For numerous applications, including optical communication, microwave photonics, and nonlinear optics, lithium niobate-on-insulator (LNOI) presents a promising integration platform. Enhanced practicality of lithium niobate (LN) photonic integrated circuits (PICs) stems from the implementation of low-loss fiber-chip coupling. In this letter, an LNOI platform hosts a silicon nitride (SiN) assisted tri-layer edge coupler, experimentally demonstrated here. The components of the edge coupler are a bilayer LN taper and an interlayer coupling structure, specifically an 80 nm-thick SiN waveguide and an LN strip waveguide. The coupling loss between the fiber and chip, specifically for the TE mode, was found to be 0.75 dB/facet at a wavelength of 1550 nanometers. The SiN waveguide's transition to the LN strip waveguide exhibits a loss of 0.15 dB. The precision of the fabrication tolerance is high for the SiN waveguide in the tri-layer edge coupler.

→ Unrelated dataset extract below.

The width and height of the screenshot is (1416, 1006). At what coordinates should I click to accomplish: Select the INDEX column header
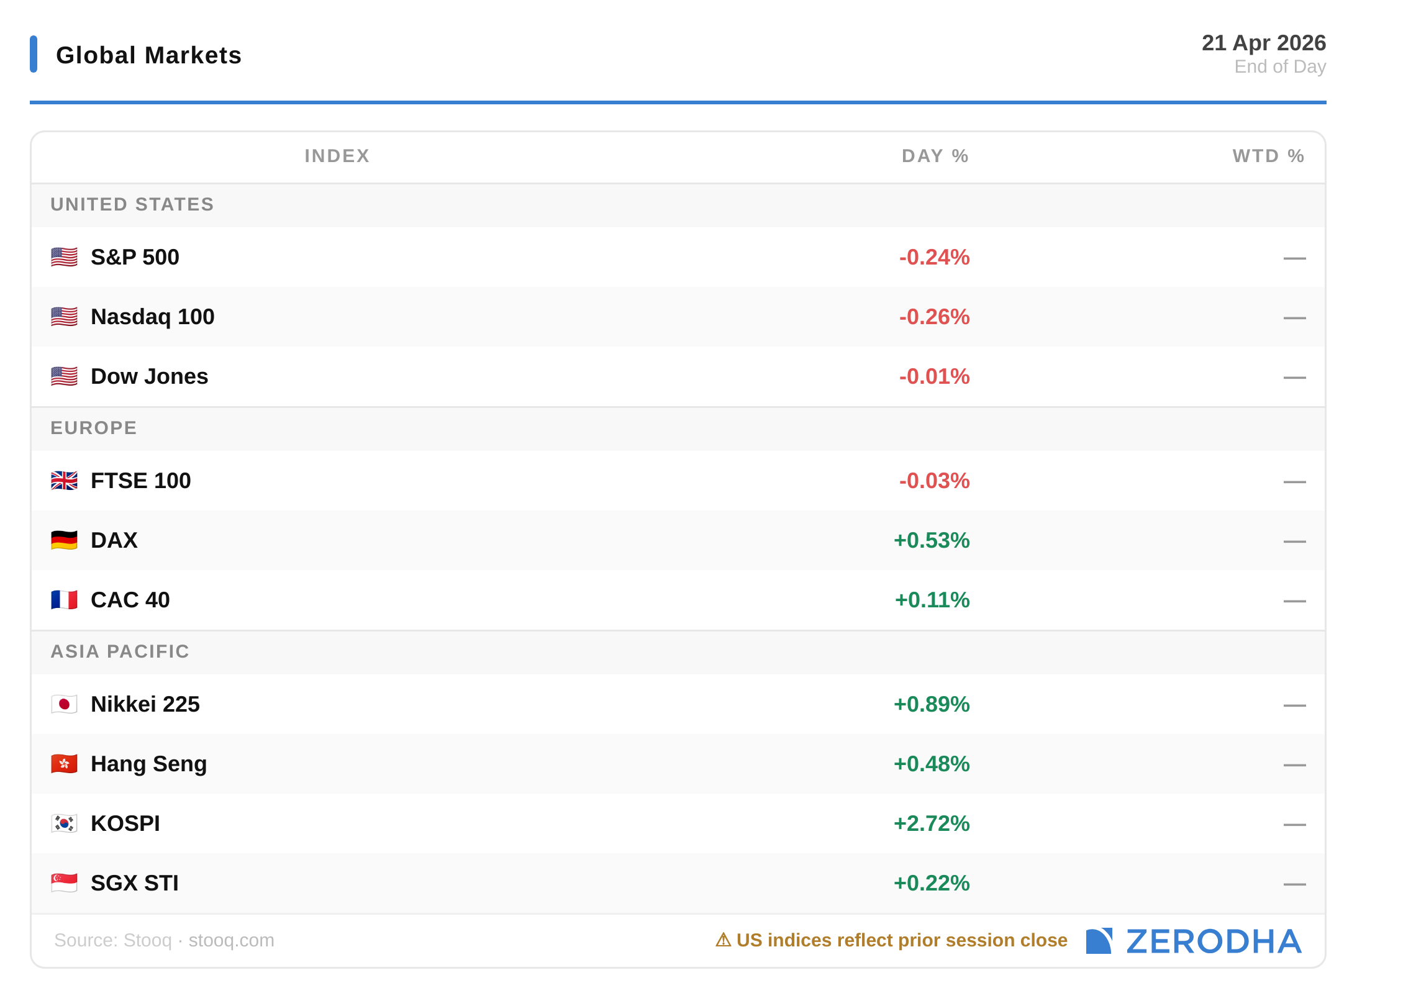[x=337, y=156]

The extreme miniaturization of imaging components, achieved by multimode fiber endoscopes, facilitates minimally invasive deep tissue imaging. Spatial resolution is typically low and measurement durations are usually substantial in these fiber-optic systems. Hand-picked priors within computational optimization algorithms have facilitated fast super-resolution imaging using a multimode fiber. Nevertheless, machine learning-driven reconstruction techniques promise improved prior information, however, the need for large training datasets results in lengthy and unviable pre-calibration periods. We describe a multimode fiber imaging methodology using unsupervised learning with untrained neural networks. The proposed method bypasses the need for any pre-training phase to address the ill-posed inverse problem. Through both theoretical and practical demonstrations, we've shown that untrained neural networks boost the imaging quality and yield sub-diffraction spatial resolution of multimode fiber imaging systems.
This paper describes a deep learning-based reconstruction method for high-accuracy fluorescence diffuse optical tomography (FDOT), focused on mitigating the effects of inaccurate background models. Certain mathematical constraints formulate a learnable regularizer, which incorporates background mismodeling. Through a physics-informed deep network, the background mismodeling is implicitly determined, allowing the regularizer to be trained. A specially designed, deeply unrolled FIST-Net optimizes L1-FDOT, thereby minimizing the number of learned parameters. Empirical evidence demonstrates a substantial enhancement in FDOT accuracy through implicit learning of background mismodeling, validating the efficacy of deep background-mismodeling-learned reconstruction. The framework, a general solution for improving image modalities dependent on linear inverse problems, incorporates an essential factor: unknown background modeling errors.
The effectiveness of incoherent modulation instability in recovering forward-scattered images stands in contrast to the less-than-ideal performance of similar attempts in recovering backscatter images. This paper introduces a polarization-modulation-based, instability-driven nonlinear imaging method, utilizing the preservation properties of polarization and coherence within 180-degree backscatter. Instability generation and image reconstruction are examined within a coupling model formulated using Mueller calculus and the mutual coherence function.